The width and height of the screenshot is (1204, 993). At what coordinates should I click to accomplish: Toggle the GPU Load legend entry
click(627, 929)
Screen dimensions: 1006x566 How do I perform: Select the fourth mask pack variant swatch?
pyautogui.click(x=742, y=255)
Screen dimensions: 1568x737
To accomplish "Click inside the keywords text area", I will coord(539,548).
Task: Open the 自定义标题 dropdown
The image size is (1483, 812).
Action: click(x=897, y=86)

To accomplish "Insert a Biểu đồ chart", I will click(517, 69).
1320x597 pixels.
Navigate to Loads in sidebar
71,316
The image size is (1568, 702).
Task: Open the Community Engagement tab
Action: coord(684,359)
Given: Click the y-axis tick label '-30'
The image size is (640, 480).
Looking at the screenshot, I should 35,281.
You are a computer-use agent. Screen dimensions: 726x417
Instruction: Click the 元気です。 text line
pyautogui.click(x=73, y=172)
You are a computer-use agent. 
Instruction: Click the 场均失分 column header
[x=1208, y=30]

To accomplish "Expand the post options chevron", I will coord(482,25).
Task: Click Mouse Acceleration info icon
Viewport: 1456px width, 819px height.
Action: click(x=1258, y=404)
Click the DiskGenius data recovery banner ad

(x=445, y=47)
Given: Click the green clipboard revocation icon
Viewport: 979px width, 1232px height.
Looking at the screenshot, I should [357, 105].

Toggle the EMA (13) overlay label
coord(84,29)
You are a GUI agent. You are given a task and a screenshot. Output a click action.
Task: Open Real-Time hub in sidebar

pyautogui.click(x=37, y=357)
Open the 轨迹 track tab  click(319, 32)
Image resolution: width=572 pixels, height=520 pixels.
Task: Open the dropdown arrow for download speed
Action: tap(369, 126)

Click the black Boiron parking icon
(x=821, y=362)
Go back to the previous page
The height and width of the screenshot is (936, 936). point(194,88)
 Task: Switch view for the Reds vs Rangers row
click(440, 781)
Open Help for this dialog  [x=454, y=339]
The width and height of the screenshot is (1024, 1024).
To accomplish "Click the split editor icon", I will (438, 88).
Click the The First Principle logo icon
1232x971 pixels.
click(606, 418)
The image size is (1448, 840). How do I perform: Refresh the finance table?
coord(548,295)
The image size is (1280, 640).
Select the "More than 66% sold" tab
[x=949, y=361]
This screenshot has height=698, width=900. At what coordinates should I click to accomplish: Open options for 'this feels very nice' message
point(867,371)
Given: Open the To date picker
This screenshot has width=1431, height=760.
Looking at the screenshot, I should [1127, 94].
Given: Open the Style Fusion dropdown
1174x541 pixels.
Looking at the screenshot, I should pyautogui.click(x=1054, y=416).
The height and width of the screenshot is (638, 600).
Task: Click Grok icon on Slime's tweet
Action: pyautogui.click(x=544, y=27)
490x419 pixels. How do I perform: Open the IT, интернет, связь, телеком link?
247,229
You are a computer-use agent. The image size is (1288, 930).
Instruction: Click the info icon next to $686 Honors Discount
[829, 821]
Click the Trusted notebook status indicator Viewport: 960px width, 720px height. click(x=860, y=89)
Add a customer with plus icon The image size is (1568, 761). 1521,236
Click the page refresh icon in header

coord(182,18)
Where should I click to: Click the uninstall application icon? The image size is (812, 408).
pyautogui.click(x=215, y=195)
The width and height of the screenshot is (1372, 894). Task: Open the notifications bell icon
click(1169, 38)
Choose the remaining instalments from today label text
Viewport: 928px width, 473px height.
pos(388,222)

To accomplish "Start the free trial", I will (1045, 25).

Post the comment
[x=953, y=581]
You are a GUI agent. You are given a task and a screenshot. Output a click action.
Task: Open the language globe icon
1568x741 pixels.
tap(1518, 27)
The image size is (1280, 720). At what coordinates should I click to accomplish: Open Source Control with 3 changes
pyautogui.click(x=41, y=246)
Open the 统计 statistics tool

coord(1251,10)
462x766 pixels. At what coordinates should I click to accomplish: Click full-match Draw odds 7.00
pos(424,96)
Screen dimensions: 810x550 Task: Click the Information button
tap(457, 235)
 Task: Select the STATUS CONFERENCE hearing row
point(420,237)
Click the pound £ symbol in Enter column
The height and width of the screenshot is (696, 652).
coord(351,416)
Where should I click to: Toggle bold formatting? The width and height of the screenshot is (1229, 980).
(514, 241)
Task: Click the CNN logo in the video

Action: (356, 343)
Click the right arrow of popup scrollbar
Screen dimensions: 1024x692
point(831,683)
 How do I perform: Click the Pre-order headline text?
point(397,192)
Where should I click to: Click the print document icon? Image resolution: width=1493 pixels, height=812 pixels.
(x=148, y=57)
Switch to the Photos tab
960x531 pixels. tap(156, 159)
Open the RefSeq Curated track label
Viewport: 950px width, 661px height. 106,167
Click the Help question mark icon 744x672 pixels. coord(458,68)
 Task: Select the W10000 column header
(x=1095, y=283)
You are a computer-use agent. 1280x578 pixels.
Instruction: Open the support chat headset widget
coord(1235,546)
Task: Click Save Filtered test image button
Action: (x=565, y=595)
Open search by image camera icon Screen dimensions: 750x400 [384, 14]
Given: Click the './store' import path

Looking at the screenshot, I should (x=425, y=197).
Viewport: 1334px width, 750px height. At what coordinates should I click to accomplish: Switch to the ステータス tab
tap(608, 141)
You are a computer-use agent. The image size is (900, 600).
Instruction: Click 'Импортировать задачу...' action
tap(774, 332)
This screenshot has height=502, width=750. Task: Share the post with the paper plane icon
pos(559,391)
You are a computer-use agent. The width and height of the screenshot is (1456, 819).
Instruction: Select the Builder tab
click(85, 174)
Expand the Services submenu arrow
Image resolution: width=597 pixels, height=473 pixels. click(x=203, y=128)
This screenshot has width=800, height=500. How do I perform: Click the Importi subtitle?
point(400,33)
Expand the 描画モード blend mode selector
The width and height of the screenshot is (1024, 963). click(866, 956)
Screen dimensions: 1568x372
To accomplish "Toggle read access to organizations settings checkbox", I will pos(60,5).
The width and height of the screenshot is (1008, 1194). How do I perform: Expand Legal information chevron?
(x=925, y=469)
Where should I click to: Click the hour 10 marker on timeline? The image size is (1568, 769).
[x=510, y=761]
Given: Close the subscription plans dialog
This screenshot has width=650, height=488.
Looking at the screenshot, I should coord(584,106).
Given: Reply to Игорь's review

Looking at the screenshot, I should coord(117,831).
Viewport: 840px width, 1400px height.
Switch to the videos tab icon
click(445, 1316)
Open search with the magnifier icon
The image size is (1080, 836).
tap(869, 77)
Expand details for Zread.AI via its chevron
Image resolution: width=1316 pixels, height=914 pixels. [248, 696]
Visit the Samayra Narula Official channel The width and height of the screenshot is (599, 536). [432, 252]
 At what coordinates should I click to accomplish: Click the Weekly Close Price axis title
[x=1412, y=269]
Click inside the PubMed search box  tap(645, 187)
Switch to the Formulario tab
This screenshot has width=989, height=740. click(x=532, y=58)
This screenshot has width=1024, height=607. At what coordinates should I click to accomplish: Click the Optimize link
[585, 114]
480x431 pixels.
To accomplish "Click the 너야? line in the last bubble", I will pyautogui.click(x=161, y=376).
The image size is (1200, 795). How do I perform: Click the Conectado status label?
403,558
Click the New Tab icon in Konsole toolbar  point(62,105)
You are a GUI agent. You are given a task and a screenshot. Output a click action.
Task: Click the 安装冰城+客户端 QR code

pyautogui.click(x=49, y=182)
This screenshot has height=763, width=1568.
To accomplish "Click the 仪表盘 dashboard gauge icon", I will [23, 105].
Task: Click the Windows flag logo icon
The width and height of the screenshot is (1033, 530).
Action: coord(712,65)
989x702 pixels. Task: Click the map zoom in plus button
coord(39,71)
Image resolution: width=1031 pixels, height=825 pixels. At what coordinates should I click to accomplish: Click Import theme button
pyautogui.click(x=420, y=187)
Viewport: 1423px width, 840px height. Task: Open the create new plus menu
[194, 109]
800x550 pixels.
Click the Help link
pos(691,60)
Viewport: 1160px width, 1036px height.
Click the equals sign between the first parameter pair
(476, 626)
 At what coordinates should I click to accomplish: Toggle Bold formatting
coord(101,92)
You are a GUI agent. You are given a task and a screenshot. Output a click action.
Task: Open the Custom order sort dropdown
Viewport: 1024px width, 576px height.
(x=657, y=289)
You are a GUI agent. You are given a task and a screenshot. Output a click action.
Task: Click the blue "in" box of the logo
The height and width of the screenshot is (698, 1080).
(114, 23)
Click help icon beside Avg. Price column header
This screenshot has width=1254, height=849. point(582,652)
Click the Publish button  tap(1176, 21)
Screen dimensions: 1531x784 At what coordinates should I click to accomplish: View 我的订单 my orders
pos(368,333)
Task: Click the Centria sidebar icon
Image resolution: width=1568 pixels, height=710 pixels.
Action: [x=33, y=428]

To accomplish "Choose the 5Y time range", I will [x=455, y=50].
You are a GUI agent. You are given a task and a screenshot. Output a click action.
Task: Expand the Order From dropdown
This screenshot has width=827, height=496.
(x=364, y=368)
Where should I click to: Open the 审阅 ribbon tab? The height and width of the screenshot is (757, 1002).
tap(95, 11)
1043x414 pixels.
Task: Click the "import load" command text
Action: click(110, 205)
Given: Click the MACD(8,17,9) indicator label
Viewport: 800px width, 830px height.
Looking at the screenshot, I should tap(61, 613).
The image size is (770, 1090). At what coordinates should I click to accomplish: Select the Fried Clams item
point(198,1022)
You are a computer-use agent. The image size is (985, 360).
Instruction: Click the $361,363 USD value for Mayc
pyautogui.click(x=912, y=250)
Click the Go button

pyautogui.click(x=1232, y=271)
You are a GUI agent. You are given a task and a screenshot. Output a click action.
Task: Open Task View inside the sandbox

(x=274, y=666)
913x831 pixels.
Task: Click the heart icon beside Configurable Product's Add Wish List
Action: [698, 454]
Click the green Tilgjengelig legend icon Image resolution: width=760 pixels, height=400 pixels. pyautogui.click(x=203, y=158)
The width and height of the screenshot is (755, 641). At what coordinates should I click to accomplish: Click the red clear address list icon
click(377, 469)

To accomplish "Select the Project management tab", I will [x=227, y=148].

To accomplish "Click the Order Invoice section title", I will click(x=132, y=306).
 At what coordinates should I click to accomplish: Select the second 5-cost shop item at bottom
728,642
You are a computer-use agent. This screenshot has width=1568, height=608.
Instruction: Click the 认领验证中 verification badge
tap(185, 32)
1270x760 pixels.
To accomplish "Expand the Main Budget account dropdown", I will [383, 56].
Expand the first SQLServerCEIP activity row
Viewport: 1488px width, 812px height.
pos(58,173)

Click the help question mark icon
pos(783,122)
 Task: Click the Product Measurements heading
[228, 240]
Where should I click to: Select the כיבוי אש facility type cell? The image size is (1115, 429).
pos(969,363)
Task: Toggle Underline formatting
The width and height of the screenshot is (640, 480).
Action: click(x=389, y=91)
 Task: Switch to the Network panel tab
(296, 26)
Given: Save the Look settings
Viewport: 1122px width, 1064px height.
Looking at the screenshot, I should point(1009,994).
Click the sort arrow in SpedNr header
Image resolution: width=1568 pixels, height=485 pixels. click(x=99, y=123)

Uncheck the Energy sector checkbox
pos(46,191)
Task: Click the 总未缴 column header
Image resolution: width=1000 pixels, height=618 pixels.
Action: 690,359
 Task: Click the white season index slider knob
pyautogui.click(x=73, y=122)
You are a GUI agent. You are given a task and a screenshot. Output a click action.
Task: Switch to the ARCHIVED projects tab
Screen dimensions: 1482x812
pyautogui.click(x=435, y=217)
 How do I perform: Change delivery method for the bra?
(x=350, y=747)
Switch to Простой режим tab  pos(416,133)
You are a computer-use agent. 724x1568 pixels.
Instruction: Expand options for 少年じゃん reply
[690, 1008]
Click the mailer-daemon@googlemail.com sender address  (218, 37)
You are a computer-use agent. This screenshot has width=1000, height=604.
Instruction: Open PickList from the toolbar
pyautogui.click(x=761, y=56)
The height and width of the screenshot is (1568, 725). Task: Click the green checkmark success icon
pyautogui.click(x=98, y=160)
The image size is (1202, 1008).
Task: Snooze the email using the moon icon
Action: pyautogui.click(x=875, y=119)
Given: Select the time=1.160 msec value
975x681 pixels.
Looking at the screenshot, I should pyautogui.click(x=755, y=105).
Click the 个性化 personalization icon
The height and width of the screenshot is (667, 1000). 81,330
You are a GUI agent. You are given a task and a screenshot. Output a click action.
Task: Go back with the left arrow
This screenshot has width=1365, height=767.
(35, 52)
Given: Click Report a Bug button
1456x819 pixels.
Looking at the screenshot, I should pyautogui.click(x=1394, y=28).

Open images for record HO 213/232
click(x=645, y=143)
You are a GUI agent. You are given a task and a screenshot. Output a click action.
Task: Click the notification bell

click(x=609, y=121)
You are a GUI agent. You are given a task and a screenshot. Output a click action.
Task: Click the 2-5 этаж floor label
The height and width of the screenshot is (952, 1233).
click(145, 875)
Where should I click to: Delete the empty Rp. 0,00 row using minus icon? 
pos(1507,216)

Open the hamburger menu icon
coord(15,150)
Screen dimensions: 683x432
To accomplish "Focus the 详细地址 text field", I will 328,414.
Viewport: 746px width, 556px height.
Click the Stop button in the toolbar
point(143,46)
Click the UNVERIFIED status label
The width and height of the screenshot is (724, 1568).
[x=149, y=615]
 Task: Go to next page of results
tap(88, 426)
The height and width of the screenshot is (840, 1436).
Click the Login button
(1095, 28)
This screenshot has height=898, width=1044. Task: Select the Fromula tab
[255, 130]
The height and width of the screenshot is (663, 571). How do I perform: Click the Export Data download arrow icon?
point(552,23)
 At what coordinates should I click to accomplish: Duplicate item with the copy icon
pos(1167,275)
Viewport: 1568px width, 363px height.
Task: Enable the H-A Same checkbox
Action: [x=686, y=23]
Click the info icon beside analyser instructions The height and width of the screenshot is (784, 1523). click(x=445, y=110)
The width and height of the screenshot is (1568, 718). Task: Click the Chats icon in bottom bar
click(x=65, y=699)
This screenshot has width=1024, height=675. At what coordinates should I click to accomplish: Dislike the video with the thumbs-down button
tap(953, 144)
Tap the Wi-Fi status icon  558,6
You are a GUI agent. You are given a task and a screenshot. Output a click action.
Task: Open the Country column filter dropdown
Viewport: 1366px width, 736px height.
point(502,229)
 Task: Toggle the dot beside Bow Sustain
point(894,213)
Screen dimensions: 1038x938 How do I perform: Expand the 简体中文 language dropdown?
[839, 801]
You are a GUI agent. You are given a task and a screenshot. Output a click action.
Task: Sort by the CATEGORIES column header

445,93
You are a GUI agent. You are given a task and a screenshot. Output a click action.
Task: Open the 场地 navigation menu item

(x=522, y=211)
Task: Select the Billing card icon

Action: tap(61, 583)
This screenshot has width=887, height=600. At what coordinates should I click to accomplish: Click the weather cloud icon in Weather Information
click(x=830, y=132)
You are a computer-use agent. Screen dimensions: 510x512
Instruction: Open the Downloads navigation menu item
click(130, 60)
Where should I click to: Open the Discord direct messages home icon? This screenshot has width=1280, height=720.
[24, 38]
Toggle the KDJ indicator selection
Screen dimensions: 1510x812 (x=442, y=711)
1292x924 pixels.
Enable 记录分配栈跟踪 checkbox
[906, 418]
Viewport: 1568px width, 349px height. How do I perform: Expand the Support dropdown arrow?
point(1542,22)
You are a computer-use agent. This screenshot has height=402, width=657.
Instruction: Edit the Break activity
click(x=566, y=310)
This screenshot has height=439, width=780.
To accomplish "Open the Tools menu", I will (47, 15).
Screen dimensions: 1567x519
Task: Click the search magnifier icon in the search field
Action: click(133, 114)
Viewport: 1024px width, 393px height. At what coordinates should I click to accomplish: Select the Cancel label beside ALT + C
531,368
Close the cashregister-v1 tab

◆ ◆ ◆ ◆

WHAT THIS TASK INVOLVES: Copy the stretch of records from the line containing "The width and height of the screenshot is (1008, 1194)." through the line containing "[x=510, y=761]", both included, and add 114 to every coordinate in the answers. Leave out everything else.

THE COMPLETED TASK:
The width and height of the screenshot is (1008, 1194). How do I perform: Expand Legal information chevron?
(x=1039, y=583)
Where should I click to: Click the hour 10 marker on timeline? The image size is (1568, 769).
[x=624, y=875]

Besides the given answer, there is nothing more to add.